The disintegrin-like metalloproteinase ADAM10 is involved in constitutive cleavage of CX3CL1 (fractalkine) and regulates CX3CL1-mediated cell-cell adhesion
The CX3C chemokine fractalkine exists in two forms: a membrane-bound protein that facilitates cell-cell adhesion and a soluble molecule that promotes chemotaxis. The transmembrane form undergoes proteolytic cleavage to generate its soluble counterpart, a process that can be enhanced by stimulation with phorbol-12-myristate-13-acetate. While PMA-induced shedding involves tumor necrosis factor-alpha-converting enzyme, the mechanism underlying constitutive cleavage in unstimulated cells remains unclear. This study identifies disintegrin-like metalloproteinase 10 as a key contributor to this process.

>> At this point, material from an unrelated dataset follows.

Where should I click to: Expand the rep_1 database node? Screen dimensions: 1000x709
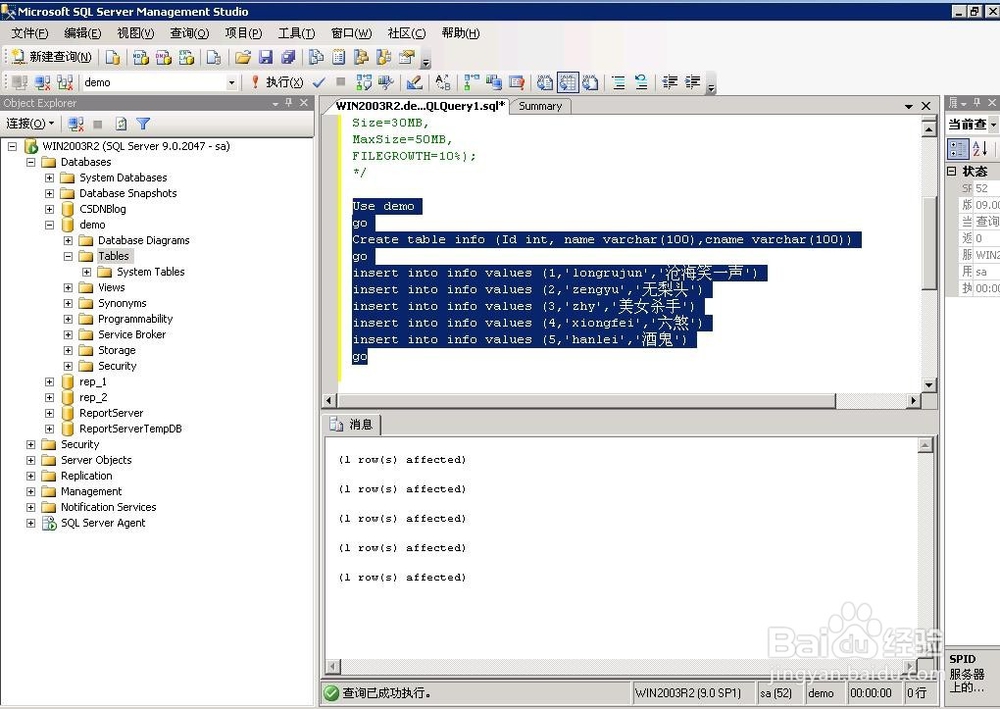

The hydroxamate GW280264X, which inhibits both tumor necrosis factor-alpha-converting enzyme and disintegrin-like metalloproteinase 10, effectively blocked both constitutive and PMA-induced cleavage in fractalkine-expressing ECV-304 cells. By contrast, GI254023X, which selectively inhibits disintegrin-like metalloproteinase 10 but not tumor necrosis factor-alpha-converting enzyme, suppressed only the constitutive cleavage. Overexpression of disintegrin-like metalloproteinase 10 in COS-7 cells increased constitutive fractalkine cleavage, and its deficiency in murine fibroblasts significantly reduced shedding.
To assess the functional consequences of fractalkine shedding, monocytic THP-1 cells were tested for adhesion to fractalkine-expressing ECV-304 cells. These cells adhered but detached under vigorous washing conditions. Inhibition of disintegrin-like metalloproteinase 10-mediated cleavage enhanced the adhesive properties of fractalkine-expressing ECV-304 cells and prevented detachment of bound THP-1 cells.
These findings establish disintegrin-like metalloproteinase 10 as a critical regulator of constitutive fractalkine shedding in unstimulated cells, suggesting its involvement in the recruitment and adhesion of monocytic cells to fractalkine-expressing cell layers.